If Rhode Island moved to a full tax exemption on Social Safety advantages, ITEP estimates that 75% of the financial savings would go to the highest 20% of households by revenue in that state.
In Minnesota, about 58% of the Social Safety tax cuts would go to the best revenue residents, in keeping with ITEP. In the meantime, modest-income households would obtain smaller tax cuts or might not profit from the change in any respect, in keeping with the analysis group.
“The momentum has been towards these particular carve-outs for older adults,” Davis stated. “That has shifted extra of the accountability for funding authorities on the younger folks and younger households.”
Whereas tax adjustments favoring seniors are sometimes geared toward encouraging residents to stay in sure states, analysis from the College of New Hampshire and others has discovered that these tax breaks don’t essentially affect these choices.
How states tax Social Safety retirement advantages
Colorado: Advantages taxed for people ages 55 to 64 with adjusted gross revenue over $75,000 for people and $95,000 for married {couples} submitting collectively.

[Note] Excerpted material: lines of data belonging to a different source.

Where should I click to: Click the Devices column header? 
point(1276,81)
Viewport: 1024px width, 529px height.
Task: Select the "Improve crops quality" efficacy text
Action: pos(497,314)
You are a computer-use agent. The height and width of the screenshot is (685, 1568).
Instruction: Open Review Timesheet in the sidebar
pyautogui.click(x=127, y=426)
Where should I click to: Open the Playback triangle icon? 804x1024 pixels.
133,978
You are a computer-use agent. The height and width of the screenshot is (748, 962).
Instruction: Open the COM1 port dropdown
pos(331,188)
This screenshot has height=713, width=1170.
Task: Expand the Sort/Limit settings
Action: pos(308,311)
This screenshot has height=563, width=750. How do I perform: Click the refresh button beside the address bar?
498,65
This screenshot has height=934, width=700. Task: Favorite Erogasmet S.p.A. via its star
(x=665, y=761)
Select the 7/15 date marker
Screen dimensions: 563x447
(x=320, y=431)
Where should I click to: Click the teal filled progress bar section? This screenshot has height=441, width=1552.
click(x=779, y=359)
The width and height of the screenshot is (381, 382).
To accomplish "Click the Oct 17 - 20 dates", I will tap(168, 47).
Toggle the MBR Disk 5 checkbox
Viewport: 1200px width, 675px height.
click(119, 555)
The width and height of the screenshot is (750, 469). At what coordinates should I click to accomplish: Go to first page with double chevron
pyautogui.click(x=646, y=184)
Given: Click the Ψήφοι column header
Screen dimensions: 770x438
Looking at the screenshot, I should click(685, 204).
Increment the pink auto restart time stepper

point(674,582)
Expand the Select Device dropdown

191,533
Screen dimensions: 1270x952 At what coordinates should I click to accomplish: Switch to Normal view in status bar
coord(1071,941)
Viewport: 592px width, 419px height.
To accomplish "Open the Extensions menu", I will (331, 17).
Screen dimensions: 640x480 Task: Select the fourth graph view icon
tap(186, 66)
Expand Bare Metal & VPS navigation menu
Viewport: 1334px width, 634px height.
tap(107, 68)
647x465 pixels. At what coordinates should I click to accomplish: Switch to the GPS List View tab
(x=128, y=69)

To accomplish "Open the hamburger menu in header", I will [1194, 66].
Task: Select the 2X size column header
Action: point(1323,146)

Connecticut: Advantages taxed for people with adjusted gross revenue beginning at $75,000 for single tax filers and $100,000 for married {couples} submitting collectively.
Minnesota: Advantages taxed for adjusted gross revenue over $84,490 for single taxpayers, $108,320 for married {couples} submitting collectively
Montana: Advantages taxed for single taxpayers with greater than $25,000 in adjusted gross revenue and for married {couples} submitting collectively with greater than $32,000.
New Mexico: Advantages taxed for single tax filers with $100,000 or extra in adjusted gross revenue, and for married {couples} submitting collectively with $150,000 or extra.
Rhode Island: Advantages taxed if beneath full retirement age (66 to 67, relying on start 12 months), or for these with adjusted gross revenue beginning at $107,000 for single tax filers and $133,750 for married {couples} submitting collectively.
Utah: Advantages taxed for general revenue over $54,000 for single tax filers and $90,000 for married {couples} submitting collectively.
Vermont: Advantages taxed for people with adjusted gross revenue over $50,000 and married {couples} submitting collectively with greater than $65,000.